Pursuant to applicable Canadian securities laws, all securities issued and issuable in reference to the closing of the Offering might be subject to a 4 (4) month hold period ending March 31, 2023.
The Offering stays subject to final acceptance by the TSXV and all regulatory approvals.
All dollar amounts are stated in Canadian dollars.

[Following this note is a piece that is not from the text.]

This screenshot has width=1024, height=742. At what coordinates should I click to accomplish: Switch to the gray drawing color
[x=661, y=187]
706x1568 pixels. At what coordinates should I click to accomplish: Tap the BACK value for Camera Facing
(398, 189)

NG Energy International Corp. is a publicly traded E&P company on a mission to supply a clean and sustainable solution to Colombia’s energy needs. The Company intends on executing this mission by producing and bringing gas to the premium priced Colombian gas market from SN-9, a 311,353 acres block which is adjoining to Canacol’s Nelson field, in addition to Maria Conchita, a 32,518-acre block situated within the region of La Guajira. NGE’s team has extensive technical expertise and a proven track record of constructing corporations and creating value in South America. For more information, please visit SEDAR (www.sedar.com) and the Company’s website (www.ngenergyintl.com).

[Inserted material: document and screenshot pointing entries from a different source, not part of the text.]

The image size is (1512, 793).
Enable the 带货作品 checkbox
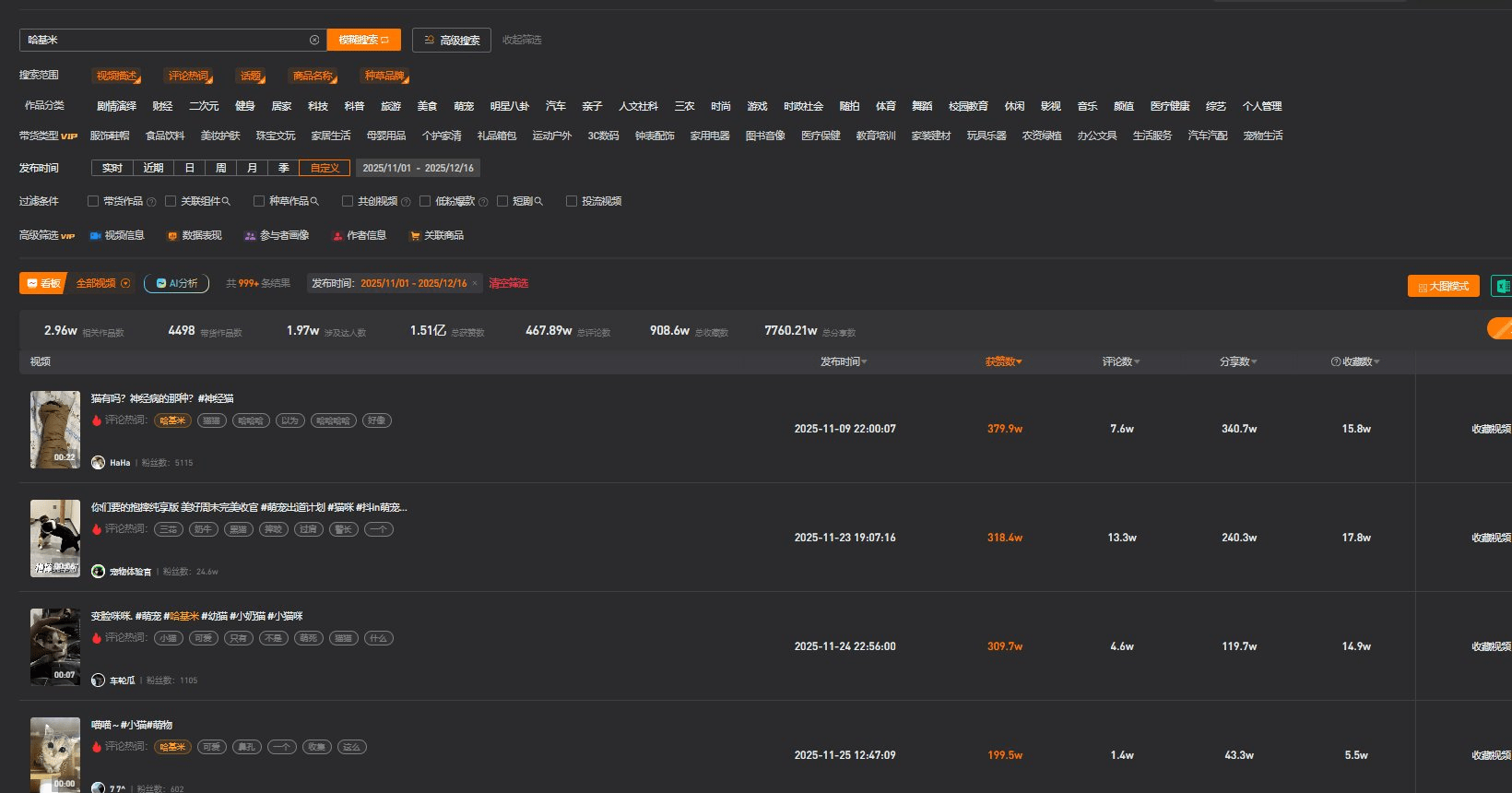[x=93, y=201]
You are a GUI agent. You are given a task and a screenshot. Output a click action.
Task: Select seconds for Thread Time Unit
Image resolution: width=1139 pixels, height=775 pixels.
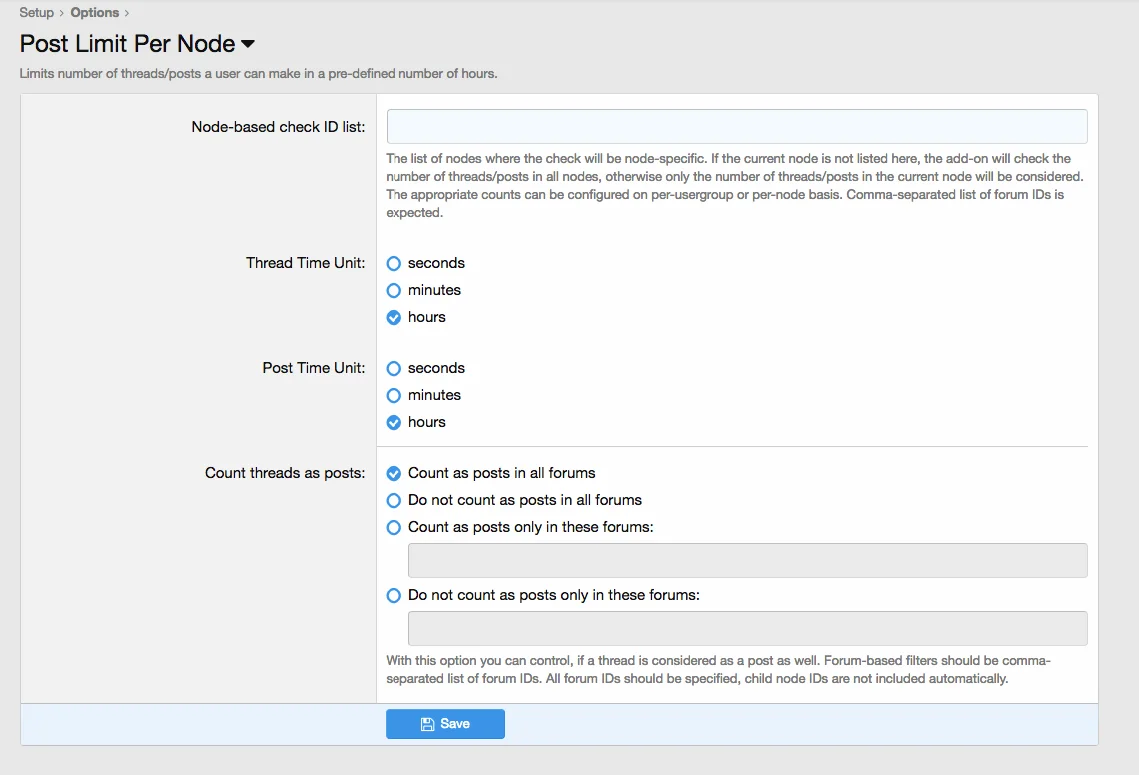(x=394, y=263)
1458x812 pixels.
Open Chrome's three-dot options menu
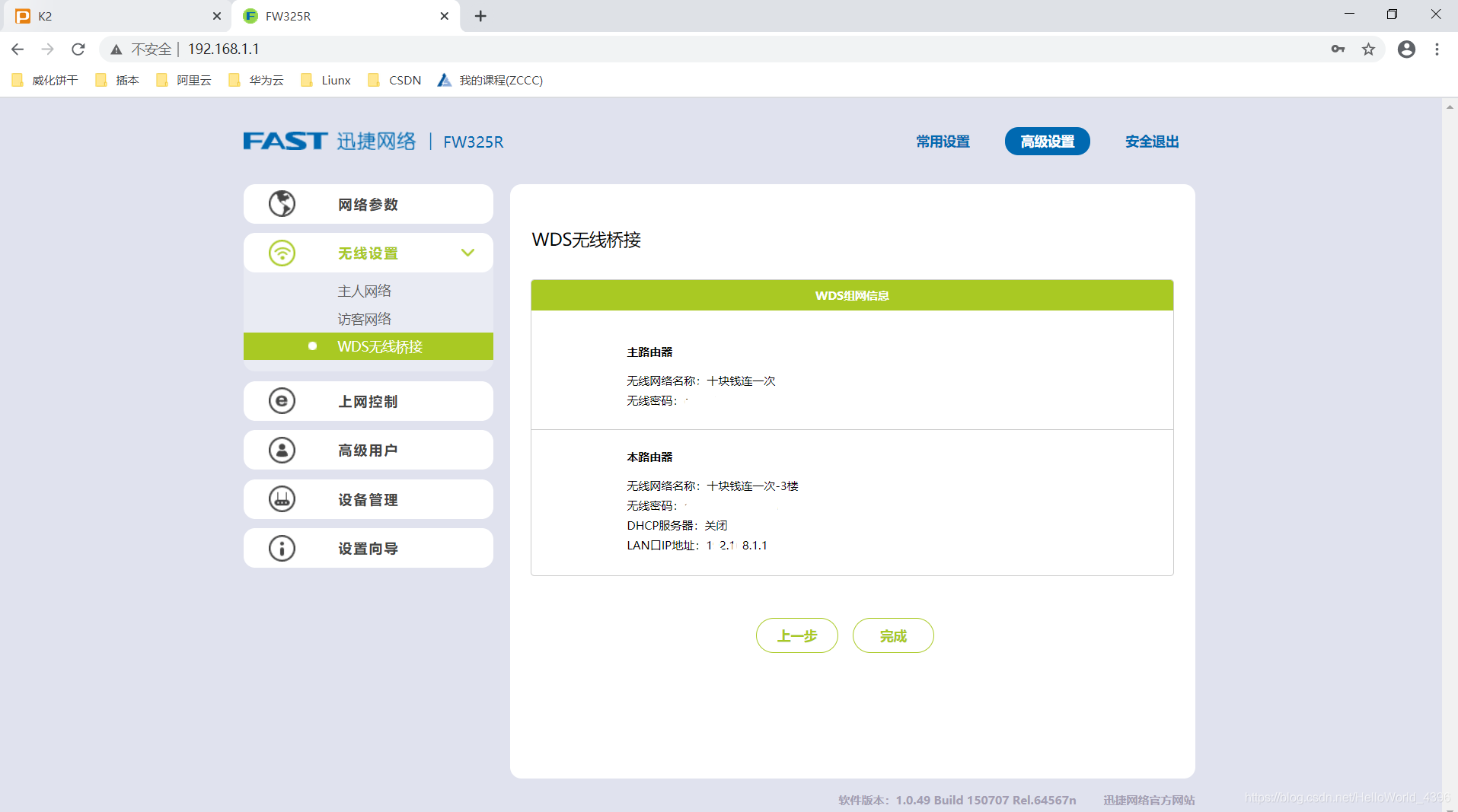coord(1437,49)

This news release may contain “forward-looking statements” inside the meaning of applicable Canadian securities laws, including, without limitation: our statements related to using proceeds of the Offering. Forward-looking statements are necessarily based upon quite a few estimates and assumptions that, while considered reasonable by management, are inherently subject to significant business, economic and competitive uncertainties, and contingencies. These statements generally could be identified by way of forward-looking words corresponding to “may”, “should”, “will”, “could”, “intend”, “estimate”, “plan”, “anticipate”, “expect”, “consider” or “proceed”, or the negative thereof or similar variations. Forward-looking statements involve known and unknown risks, uncertainties and other aspects which will cause future results, performance or achievements to be materially different from the estimated future results, performance or achievements expressed or implied by those forward-looking statements and the forward-looking statements are usually not guarantees of future performance. NGE’s statements expressed or implied by these forward-looking statements are subject to quite a few risks, uncertainties, and conditions, a lot of that are outside of NGE’s control, and undue reliance shouldn’t be placed on such statements. Forward-looking statements are qualified of their entirety by the inherent risks and uncertainties surrounding the Offering, including: that NGE’s assumptions in making forward-looking statements may prove to be incorrect; hostile market conditions; risks inherent within the beverage manufacturing and packaging sector on the whole; that future results may vary from historical results; and competition within the markets where NGE operates. Except as required by securities law, NGE doesn’t assume any obligation to update or revise any forward-looking statements, whether in consequence of recent information, events or otherwise.
Any forward-looking information speaks only as of the date on which it’s made and, except as could also be required by applicable securities laws, the Company disclaims any intent or obligation to update any forward-looking information, whether in consequence of recent information, future events or results or otherwise.
Neither the TSX Enterprise Exchange nor its Regulation Services Provider (as that term is defined in policies of the TSX Enterprise Exchange) accepts responsibility for the adequacy or accuracy of this release.
SOURCE NG Energy International Corp.